Question

Decide whether the ordered pair is a solution of the system of linear equations.$$\begin{array}{ll} -2 x+y=-11 & \\ -x-9 y=-15 & (6,1) \end{array}$$

Answer

**step1 Substitute the ordered pair into the first equation**

To check if the ordered pair $$(6, 1)$$ is a solution to the system, we need to substitute the x-value and y-value into the first equation and see if the equation holds true.

$$-2x + y = -11$$

Substitute $$x=6$$ and $$y=1$$ into the first equation:

$$-2(6) + 1$$

$$-12 + 1$$

$$-11$$

Since $$-11 = -11$$, the ordered pair satisfies the first equation.

**step2 Substitute the ordered pair into the second equation**

Next, we need to substitute the x-value and y-value from the ordered pair into the second equation and check if it also holds true.

$$-x - 9y = -15$$

Substitute $$x=6$$ and $$y=1$$ into the second equation:

$$-(6) - 9(1)$$

$$-6 - 9$$

$$-15$$

Since $$-15 = -15$$, the ordered pair satisfies the second equation.

**step3 Determine if the ordered pair is a solution**

Since the ordered pair $$(6, 1)$$ satisfies both equations in the system, it is a solution to the system of linear equations.

Alternative answer

Answer: Yes, (6,1) is a solution. Explain
This is a question about checking if a pair of numbers works for two math puzzles at the same time . The solving step is:

First, I saw the pair of numbers was (6,1). This means that in our math puzzles, we should pretend 'x' is 6 and 'y' is 1.

Next, I checked the first puzzle: -2x + y = -11.
I put 6 in for x and 1 in for y: -2 times 6 plus 1.
-2 times 6 is -12.
Then, -12 plus 1 is -11.
Since -11 matches the -11 on the other side of the equal sign, the first puzzle worked perfectly with our numbers!

Then, I checked the second puzzle: -x - 9y = -15.
I put 6 in for x and 1 in for y: negative 6 minus 9 times 1.
Negative 6 minus 9 times 1 is negative 6 minus 9.
Negative 6 minus 9 is -15.
Since -15 matches the -15 on the other side of the equal sign, the second puzzle also worked perfectly with our numbers!

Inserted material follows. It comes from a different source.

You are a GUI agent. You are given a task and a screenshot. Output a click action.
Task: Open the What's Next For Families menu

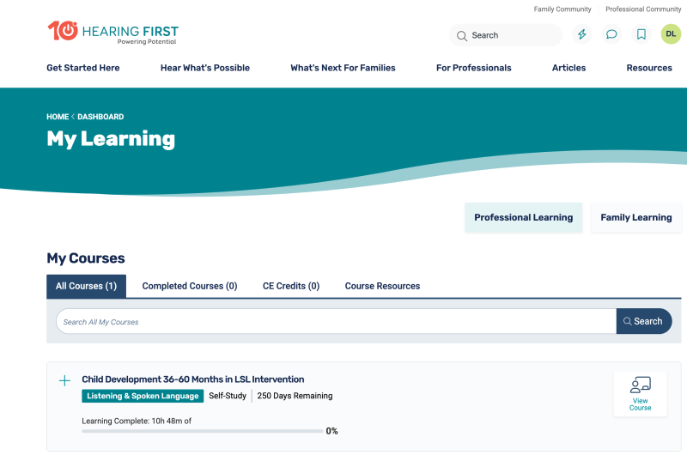point(343,68)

Because both puzzles worked when I used x=6 and y=1, it means (6,1) is a solution for the whole set of puzzles!

Alternative answer

Answer: Yes, the ordered pair $(6,1)$ is a solution to the system of linear equations. Explain
This is a question about checking if an ordered pair is a solution to a system of equations. The solving step is:

1. To check if an ordered pair is a solution, we need to put the x-value and y-value from the pair into each equation and see if both equations become true. For the given pair $(6,1)$, we have $x=6$ and $y=1$.
2. Let's check the first equation: $-2x + y = -11$.
Substitute $x=6$ and $y=1$: $-2(6) + 1 = -12 + 1 = -11$.
Since $-11 = -11$, the first equation is true!
3. Now, let's check the second equation: $-x - 9y = -15$.
Substitute $x=6$ and $y=1$: $-(6) - 9(1) = -6 - 9 = -15$.
Since $-15 = -15$, the second equation is also true!
4. Because both equations are true when we use $x=6$ and $y=1$, the ordered pair $(6,1)$ is indeed a solution to the system of linear equations.

Alternative answer

Answer: Yes, (6,1) is a solution to the system of linear equations. Explain
This is a question about checking if a pair of numbers works for two math puzzles at the same time . The solving step is:

First, we have a pair of numbers, (6,1). This means x is 6 and y is 1. We need to see if these numbers make both equations true.

For the first equation: -2x + y = -11
Let's put x=6 and y=1 into it:
-2 times 6 + 1
= -12 + 1
= -11
This matches the -11 on the other side, so it works for the first equation!

For the second equation: -x - 9y = -15
Now let's put x=6 and y=1 into this one:
-6 - 9 times 1
= -6 - 9
= -15
This matches the -15 on the other side, so it works for the second equation too!

Since the numbers (6,1) made both equations true, it means they are a solution to the system!